◆ **EXERCISE REQUIREMENTS**: In the entries below, which lines run from the one containing "Given: Confirm with the OK button" to the one containing "Task: Click the Visualizar contrato button"? Copy exactly those lines, ends included, and no others.

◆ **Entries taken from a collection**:
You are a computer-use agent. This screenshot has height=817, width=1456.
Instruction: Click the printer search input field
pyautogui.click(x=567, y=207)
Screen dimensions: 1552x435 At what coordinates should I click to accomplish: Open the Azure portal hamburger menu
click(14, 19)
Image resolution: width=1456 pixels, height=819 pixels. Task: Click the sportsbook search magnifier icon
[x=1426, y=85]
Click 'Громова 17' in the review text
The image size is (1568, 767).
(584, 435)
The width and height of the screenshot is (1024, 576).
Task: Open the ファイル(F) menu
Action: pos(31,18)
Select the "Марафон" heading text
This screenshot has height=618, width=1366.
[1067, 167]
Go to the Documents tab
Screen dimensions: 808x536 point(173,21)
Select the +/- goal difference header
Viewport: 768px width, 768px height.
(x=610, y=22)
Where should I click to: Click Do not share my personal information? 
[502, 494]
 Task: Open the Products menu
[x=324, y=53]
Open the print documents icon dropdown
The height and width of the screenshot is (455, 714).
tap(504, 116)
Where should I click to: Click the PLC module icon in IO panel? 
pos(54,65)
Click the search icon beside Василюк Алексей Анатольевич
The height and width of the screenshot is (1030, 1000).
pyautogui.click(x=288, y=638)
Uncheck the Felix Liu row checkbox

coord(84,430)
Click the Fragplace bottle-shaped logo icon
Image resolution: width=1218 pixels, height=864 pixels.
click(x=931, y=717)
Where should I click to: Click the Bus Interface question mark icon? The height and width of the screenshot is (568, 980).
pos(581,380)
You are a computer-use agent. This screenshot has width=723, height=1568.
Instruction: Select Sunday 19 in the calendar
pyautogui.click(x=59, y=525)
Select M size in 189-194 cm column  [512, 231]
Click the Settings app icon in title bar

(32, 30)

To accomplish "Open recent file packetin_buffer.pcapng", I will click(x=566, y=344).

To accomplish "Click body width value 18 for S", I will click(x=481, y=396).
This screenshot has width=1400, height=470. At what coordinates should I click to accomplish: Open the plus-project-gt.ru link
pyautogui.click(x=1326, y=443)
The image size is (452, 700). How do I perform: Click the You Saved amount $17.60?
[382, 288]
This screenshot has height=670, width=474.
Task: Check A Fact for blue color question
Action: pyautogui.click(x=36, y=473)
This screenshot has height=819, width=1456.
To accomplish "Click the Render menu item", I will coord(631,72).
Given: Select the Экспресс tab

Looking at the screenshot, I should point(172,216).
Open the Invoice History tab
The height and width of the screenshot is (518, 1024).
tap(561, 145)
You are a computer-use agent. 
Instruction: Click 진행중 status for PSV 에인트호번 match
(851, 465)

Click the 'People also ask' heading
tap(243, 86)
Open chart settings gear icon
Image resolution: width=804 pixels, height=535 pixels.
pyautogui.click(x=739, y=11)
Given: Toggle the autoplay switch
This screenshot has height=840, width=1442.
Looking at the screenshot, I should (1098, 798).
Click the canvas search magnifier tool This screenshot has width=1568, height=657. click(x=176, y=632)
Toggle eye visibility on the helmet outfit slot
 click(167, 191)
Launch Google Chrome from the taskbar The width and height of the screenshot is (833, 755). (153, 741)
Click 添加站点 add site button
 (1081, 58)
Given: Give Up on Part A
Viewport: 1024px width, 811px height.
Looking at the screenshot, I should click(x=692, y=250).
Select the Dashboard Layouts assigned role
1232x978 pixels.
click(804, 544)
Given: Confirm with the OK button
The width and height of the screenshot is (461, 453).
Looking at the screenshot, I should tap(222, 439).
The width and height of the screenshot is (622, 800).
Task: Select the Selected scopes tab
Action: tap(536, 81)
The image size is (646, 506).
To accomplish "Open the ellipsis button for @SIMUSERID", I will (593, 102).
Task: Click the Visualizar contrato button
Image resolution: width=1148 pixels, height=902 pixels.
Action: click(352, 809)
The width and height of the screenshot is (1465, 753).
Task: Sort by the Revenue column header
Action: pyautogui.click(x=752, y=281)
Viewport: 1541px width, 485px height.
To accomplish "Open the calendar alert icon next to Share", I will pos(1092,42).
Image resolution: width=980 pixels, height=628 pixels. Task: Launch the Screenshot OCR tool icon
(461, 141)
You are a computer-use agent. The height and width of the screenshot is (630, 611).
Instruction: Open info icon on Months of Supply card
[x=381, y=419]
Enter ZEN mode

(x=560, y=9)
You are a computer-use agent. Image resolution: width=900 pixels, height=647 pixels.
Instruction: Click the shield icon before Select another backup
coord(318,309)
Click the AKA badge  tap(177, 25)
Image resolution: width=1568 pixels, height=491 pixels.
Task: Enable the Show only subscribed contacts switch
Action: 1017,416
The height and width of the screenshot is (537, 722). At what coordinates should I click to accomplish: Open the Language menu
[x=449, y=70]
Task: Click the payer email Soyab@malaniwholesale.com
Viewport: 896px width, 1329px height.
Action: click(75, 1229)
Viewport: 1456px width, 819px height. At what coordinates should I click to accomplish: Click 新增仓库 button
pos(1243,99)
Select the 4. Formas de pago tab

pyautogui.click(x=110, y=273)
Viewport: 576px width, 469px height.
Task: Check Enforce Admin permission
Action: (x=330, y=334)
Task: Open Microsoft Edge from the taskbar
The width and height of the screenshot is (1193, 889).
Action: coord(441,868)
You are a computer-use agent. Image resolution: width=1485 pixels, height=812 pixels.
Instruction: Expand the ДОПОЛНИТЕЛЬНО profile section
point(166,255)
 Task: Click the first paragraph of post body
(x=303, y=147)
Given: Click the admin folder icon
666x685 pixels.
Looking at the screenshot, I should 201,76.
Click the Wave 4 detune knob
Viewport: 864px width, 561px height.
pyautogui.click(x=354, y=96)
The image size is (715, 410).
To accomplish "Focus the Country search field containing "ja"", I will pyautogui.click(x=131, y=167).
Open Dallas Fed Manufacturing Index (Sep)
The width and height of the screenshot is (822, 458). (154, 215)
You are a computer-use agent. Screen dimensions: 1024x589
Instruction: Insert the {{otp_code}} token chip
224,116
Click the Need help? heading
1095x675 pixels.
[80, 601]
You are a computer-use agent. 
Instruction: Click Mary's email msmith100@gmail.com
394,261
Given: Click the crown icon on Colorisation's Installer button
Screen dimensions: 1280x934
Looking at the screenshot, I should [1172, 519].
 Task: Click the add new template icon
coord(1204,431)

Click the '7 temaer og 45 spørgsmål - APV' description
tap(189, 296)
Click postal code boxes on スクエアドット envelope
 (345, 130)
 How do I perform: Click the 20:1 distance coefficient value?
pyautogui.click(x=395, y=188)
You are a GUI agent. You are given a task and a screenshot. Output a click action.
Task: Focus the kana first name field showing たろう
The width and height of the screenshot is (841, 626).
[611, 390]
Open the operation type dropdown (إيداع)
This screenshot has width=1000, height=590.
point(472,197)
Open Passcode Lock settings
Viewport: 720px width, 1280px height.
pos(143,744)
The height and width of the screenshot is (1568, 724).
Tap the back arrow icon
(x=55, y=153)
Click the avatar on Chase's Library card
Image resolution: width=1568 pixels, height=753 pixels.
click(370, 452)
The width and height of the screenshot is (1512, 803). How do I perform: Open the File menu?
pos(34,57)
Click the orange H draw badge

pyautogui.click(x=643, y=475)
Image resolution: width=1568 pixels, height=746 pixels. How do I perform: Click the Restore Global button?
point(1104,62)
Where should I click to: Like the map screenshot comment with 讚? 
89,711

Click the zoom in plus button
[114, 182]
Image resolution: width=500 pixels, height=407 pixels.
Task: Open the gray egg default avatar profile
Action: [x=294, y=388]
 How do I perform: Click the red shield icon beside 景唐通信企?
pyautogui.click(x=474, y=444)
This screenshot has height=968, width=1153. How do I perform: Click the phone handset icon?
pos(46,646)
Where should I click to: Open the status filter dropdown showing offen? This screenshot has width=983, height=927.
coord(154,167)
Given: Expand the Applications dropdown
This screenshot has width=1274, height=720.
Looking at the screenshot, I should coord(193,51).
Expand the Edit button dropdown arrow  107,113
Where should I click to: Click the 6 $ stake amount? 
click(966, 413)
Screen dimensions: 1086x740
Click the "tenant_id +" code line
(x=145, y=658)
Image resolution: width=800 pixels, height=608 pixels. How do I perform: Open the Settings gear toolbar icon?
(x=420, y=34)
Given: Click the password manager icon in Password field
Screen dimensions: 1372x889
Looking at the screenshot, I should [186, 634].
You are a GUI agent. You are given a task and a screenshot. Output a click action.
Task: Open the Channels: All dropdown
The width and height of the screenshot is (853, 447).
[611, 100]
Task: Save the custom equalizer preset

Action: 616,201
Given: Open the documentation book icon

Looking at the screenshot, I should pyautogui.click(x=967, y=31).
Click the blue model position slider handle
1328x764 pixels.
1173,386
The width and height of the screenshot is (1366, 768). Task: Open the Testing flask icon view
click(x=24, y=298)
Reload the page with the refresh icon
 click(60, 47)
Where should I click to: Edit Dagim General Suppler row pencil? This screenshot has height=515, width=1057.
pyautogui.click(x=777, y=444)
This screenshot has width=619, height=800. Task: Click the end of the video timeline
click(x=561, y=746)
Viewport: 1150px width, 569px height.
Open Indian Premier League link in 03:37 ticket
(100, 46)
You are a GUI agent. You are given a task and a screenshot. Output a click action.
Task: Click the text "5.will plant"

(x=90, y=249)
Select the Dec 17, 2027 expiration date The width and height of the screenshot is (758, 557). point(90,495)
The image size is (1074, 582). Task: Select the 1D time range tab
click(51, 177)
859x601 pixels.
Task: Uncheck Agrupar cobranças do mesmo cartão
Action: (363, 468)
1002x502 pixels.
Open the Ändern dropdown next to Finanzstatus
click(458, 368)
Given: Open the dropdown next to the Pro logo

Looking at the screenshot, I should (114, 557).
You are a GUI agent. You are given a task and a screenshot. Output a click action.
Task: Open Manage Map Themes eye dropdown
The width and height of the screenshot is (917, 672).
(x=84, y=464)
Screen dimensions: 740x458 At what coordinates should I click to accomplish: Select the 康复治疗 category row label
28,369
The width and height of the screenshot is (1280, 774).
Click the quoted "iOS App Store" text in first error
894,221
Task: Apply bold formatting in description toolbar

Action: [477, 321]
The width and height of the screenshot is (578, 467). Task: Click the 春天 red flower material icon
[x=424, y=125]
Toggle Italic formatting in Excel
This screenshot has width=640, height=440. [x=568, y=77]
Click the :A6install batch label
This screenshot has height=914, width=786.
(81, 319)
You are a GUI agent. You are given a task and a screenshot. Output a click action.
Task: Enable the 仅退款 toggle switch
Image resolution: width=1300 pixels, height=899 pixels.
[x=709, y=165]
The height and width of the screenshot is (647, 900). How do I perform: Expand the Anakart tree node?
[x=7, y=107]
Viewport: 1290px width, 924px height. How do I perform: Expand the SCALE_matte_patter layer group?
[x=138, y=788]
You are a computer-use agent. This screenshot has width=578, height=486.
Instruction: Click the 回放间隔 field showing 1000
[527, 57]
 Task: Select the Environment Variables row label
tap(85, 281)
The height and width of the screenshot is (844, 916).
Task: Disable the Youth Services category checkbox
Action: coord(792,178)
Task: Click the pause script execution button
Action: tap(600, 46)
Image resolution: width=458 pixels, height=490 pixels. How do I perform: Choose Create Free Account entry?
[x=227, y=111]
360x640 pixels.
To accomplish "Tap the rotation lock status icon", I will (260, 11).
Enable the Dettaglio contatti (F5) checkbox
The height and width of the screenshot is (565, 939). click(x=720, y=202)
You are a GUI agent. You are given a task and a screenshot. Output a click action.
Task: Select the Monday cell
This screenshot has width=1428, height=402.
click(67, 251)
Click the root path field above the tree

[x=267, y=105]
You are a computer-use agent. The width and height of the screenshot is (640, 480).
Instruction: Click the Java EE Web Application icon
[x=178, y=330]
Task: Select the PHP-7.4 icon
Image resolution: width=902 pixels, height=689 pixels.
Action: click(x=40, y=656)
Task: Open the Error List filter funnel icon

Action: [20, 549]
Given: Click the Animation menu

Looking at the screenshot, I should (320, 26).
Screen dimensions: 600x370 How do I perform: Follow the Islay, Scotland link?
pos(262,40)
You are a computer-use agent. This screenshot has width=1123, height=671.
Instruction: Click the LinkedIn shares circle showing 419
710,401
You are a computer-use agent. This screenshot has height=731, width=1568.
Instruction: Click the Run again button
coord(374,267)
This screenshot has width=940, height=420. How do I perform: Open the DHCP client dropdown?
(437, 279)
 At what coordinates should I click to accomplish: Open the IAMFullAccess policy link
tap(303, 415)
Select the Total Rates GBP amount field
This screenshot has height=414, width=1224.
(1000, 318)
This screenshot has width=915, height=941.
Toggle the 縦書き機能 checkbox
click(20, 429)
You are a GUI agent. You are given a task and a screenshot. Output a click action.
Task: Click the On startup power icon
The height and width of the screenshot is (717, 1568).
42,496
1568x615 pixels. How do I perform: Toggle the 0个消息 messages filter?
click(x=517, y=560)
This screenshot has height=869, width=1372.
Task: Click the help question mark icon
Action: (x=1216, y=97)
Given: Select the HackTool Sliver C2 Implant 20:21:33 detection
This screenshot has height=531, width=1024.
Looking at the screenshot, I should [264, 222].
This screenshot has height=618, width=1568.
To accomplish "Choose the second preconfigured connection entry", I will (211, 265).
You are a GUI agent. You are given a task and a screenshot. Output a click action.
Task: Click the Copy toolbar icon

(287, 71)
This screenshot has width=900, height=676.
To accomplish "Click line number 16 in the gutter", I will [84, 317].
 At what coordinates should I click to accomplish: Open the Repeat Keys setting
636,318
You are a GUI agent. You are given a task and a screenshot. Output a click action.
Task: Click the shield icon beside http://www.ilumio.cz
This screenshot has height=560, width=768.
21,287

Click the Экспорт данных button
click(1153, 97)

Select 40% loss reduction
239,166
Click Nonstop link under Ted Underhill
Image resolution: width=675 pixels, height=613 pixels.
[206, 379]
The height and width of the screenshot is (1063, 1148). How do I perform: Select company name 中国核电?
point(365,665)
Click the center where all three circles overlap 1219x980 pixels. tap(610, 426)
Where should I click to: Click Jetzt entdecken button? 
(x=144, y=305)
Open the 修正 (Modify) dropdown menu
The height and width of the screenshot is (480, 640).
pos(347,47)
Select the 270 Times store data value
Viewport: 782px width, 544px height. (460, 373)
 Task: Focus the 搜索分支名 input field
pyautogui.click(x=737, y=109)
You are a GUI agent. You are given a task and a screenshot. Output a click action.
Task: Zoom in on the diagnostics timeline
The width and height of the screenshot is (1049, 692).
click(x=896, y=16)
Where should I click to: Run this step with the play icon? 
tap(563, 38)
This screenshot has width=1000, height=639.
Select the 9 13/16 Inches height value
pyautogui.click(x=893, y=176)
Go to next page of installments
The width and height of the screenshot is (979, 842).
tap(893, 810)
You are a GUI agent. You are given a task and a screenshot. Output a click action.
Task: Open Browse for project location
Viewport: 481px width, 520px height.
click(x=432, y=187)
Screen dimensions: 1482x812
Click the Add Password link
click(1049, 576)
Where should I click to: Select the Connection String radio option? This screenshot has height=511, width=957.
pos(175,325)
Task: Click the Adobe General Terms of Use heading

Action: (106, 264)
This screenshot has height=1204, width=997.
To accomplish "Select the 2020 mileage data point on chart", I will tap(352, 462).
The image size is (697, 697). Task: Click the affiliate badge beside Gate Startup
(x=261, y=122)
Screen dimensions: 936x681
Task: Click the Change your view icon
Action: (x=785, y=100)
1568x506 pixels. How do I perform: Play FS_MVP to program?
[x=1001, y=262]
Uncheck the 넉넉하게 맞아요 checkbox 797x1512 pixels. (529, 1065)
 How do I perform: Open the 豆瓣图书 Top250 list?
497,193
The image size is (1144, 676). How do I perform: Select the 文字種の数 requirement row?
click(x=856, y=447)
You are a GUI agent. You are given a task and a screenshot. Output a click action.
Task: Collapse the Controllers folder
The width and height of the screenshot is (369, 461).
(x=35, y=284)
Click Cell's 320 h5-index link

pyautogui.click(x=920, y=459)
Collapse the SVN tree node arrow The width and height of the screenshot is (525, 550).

◆ **RESULT FOR THIS EXERCISE**:
Given: Confirm with the OK button
The width and height of the screenshot is (461, 453).
Looking at the screenshot, I should tap(222, 439).
The width and height of the screenshot is (622, 800).
Task: Select the Selected scopes tab
Action: tap(536, 81)
The image size is (646, 506).
To accomplish "Open the ellipsis button for @SIMUSERID", I will (593, 102).
Task: Click the Visualizar contrato button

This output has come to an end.